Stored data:
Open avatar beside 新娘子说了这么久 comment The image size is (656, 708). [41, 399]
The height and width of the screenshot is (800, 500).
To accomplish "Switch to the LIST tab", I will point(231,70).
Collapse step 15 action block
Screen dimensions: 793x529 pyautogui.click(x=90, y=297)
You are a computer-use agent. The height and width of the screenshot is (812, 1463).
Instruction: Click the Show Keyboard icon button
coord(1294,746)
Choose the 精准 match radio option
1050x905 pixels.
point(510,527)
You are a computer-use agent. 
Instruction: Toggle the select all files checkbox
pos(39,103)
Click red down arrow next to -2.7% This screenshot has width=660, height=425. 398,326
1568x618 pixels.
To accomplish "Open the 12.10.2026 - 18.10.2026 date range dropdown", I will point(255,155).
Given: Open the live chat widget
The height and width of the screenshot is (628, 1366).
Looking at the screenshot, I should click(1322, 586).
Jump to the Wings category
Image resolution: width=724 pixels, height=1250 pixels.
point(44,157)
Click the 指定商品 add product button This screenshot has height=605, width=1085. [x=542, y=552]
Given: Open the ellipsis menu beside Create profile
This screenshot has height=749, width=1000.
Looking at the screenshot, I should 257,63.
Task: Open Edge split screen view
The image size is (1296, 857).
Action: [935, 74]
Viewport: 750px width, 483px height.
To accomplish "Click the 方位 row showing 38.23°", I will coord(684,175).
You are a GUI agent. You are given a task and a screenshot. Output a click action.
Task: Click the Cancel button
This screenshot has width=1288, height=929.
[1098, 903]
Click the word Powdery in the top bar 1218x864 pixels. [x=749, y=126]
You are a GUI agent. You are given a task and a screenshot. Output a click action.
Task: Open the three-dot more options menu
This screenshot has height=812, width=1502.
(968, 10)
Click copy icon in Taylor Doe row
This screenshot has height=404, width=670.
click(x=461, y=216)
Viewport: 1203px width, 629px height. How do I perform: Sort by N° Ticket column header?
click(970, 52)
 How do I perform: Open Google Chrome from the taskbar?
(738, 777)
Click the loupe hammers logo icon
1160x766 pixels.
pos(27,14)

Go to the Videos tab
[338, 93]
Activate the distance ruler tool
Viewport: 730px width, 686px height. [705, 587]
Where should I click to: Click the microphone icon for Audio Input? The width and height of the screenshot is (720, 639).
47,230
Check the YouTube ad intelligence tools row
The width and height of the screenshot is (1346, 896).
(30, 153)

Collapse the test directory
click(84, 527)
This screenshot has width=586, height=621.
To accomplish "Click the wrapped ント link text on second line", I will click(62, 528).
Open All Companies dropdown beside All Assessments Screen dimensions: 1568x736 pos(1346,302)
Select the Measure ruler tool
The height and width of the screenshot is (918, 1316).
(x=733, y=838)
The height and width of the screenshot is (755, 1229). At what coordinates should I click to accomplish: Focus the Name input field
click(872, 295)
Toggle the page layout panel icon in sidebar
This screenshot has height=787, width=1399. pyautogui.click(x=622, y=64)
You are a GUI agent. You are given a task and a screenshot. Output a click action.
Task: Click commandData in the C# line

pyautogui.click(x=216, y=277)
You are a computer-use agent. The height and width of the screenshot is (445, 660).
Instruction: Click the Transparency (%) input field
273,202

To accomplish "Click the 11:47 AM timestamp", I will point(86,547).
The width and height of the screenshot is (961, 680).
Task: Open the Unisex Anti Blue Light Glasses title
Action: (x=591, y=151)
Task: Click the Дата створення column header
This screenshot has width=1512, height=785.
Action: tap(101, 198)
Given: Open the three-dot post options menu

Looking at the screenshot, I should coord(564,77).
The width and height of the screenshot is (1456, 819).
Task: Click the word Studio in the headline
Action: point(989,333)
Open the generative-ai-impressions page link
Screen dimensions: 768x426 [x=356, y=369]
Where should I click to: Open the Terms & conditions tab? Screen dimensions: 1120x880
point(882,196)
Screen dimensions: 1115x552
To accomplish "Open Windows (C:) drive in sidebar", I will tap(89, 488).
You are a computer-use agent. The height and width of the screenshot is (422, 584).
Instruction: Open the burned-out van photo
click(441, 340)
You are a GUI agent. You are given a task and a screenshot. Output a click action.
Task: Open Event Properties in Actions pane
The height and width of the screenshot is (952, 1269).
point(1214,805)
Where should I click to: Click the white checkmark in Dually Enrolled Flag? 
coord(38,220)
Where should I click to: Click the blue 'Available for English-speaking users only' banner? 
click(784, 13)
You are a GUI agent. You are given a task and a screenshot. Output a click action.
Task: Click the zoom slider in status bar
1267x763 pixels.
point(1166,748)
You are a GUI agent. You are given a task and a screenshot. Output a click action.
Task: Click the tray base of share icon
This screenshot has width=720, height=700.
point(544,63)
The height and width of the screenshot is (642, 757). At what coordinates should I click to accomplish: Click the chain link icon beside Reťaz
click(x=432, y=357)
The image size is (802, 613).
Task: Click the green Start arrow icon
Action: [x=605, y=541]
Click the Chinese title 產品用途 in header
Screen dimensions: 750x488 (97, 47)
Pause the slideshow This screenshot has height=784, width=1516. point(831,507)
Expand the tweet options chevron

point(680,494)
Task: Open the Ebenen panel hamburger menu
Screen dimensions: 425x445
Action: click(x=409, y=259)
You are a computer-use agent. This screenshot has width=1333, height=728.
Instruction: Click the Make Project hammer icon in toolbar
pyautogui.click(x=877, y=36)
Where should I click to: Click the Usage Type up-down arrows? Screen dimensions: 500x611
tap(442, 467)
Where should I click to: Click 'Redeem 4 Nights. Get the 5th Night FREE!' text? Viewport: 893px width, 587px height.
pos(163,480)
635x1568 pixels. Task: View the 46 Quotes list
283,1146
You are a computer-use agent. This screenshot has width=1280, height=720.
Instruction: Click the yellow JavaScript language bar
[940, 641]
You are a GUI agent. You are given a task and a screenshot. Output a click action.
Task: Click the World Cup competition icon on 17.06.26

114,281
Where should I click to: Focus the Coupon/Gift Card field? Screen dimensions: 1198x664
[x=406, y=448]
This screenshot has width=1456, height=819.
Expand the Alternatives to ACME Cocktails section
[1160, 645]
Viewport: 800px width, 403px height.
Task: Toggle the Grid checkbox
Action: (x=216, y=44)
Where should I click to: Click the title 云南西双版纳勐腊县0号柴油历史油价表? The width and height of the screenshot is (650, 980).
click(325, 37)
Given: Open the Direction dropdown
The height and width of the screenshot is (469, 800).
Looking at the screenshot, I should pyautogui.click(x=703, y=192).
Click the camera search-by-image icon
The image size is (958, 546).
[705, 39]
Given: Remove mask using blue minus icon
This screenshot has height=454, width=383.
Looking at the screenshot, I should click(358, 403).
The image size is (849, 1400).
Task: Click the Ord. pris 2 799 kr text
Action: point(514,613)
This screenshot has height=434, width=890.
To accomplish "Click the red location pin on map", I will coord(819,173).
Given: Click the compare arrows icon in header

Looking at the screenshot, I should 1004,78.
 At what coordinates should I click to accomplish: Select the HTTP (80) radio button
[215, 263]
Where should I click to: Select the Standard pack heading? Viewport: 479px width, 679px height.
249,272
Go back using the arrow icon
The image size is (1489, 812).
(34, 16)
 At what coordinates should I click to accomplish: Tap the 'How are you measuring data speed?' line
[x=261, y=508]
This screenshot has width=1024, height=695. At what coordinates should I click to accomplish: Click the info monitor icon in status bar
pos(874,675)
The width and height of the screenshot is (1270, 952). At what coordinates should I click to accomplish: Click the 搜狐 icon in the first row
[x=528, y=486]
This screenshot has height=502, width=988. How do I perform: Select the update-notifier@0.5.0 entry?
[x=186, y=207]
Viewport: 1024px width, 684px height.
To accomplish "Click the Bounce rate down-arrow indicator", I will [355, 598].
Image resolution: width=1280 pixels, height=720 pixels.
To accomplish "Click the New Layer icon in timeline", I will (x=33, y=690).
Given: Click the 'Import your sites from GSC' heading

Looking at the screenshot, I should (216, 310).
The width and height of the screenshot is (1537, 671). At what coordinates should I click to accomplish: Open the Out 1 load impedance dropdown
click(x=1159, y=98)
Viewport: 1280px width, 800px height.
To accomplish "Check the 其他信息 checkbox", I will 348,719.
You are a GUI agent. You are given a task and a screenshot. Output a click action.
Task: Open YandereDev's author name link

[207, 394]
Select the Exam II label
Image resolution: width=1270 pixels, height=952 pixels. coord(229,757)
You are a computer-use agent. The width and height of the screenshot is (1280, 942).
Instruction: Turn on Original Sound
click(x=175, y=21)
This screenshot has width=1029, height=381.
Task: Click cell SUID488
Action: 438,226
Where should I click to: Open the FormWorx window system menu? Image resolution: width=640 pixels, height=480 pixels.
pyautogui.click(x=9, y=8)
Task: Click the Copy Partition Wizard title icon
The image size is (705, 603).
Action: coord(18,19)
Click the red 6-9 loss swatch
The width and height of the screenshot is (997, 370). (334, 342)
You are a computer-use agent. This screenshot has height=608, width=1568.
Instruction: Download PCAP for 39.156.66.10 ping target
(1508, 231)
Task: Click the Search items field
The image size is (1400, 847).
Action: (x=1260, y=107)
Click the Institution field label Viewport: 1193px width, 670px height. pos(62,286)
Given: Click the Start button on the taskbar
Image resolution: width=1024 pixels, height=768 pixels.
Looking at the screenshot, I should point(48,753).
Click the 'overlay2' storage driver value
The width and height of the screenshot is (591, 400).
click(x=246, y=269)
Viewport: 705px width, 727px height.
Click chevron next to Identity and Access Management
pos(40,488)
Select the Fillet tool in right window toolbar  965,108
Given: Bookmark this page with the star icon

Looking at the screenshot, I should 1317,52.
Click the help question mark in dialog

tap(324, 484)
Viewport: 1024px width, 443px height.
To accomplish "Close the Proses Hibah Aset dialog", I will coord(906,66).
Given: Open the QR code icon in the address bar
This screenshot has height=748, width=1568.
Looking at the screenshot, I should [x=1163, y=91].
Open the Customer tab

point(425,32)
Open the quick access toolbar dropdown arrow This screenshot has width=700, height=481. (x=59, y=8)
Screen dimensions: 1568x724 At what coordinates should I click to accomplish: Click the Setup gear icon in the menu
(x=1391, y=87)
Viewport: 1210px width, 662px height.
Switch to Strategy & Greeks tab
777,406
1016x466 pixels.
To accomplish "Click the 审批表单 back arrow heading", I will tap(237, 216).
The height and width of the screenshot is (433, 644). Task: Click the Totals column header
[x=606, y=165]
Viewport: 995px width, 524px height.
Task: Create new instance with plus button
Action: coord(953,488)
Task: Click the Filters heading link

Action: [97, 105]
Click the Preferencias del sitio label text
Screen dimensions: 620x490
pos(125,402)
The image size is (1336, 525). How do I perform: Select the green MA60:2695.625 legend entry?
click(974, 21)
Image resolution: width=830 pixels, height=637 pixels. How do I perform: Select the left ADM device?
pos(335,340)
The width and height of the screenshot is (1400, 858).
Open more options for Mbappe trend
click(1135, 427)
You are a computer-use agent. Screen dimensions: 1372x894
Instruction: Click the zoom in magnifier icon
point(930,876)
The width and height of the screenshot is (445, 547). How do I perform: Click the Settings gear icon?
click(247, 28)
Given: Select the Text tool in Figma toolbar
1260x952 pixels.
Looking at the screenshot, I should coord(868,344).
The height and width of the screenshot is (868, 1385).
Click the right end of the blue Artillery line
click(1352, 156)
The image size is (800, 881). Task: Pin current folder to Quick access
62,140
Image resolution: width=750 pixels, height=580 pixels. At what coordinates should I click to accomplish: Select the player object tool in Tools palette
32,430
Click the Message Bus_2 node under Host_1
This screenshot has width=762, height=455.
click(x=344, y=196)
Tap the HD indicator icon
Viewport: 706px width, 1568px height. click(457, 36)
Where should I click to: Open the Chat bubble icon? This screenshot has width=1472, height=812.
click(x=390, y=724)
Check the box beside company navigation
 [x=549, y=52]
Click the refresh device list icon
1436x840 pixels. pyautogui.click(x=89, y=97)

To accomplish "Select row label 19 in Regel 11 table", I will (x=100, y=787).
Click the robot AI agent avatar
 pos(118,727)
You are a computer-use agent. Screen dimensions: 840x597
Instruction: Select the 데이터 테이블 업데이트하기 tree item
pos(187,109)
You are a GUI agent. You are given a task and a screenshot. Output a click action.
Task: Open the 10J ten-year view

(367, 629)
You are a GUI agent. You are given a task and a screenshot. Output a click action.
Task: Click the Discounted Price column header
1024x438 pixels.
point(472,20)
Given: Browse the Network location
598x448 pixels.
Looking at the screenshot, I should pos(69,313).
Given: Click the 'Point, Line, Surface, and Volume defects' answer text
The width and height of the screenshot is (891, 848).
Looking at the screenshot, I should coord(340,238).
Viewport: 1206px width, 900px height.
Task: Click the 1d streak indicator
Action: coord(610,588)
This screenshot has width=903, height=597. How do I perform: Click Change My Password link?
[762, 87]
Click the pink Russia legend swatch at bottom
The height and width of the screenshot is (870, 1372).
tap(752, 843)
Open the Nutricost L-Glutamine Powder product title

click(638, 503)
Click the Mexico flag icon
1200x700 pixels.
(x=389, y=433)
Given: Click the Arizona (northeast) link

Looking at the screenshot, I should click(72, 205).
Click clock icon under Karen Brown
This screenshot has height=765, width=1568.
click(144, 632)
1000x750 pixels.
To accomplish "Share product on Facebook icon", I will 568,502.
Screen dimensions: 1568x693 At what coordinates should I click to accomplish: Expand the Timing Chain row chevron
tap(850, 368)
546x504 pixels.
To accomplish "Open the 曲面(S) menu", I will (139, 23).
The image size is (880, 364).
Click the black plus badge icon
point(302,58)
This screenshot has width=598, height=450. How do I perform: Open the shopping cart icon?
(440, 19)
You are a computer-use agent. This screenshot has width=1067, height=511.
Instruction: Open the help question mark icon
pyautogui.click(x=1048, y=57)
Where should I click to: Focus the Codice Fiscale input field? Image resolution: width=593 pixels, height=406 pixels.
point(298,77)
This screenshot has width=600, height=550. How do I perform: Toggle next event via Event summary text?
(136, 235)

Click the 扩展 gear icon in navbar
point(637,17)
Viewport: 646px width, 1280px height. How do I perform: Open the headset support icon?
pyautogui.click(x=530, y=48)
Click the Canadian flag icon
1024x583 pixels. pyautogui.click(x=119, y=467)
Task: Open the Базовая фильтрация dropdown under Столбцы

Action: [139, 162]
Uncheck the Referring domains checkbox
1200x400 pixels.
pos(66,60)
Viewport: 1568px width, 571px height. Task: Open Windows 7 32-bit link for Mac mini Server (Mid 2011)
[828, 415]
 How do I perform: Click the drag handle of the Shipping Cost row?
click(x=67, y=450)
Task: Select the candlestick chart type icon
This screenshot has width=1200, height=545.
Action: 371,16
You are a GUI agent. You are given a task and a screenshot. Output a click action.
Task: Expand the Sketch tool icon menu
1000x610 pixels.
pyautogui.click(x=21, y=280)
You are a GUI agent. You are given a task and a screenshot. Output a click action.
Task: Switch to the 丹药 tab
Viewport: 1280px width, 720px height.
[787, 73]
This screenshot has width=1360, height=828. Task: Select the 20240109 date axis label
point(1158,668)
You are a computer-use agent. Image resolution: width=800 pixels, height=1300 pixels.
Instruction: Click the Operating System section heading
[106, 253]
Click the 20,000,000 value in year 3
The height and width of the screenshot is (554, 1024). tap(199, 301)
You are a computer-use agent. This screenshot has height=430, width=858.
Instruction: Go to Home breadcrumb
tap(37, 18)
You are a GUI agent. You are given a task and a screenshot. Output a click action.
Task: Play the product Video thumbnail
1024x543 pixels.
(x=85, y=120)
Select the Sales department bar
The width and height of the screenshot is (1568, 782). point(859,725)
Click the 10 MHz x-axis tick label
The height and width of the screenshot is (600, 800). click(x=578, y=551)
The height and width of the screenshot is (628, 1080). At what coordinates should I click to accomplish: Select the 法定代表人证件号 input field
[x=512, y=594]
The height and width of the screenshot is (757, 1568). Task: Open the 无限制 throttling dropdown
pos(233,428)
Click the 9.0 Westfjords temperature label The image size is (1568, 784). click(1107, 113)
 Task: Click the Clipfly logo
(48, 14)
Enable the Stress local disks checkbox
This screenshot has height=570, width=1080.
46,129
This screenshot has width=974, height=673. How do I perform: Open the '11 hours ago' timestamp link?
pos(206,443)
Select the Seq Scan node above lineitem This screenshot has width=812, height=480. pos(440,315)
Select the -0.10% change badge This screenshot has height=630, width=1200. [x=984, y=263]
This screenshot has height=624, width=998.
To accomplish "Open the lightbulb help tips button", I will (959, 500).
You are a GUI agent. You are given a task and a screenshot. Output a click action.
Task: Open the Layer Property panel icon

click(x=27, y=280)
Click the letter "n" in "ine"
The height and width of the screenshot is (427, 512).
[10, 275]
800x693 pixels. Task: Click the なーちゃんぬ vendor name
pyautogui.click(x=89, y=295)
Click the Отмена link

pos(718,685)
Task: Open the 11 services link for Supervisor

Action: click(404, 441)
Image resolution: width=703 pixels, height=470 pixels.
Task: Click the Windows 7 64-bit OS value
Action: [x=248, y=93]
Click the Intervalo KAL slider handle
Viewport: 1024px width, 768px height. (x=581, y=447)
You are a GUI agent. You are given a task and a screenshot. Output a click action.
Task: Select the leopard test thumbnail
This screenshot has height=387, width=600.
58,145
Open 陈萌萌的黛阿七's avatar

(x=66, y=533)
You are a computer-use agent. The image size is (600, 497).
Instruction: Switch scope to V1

• ACTIVITY: Every line that holds the word "node" should be copied from the records.

• FINAL ANSWER:
Click the Message Bus_2 node under Host_1
Select the Seq Scan node above lineitem This screenshot has width=812, height=480. pos(440,315)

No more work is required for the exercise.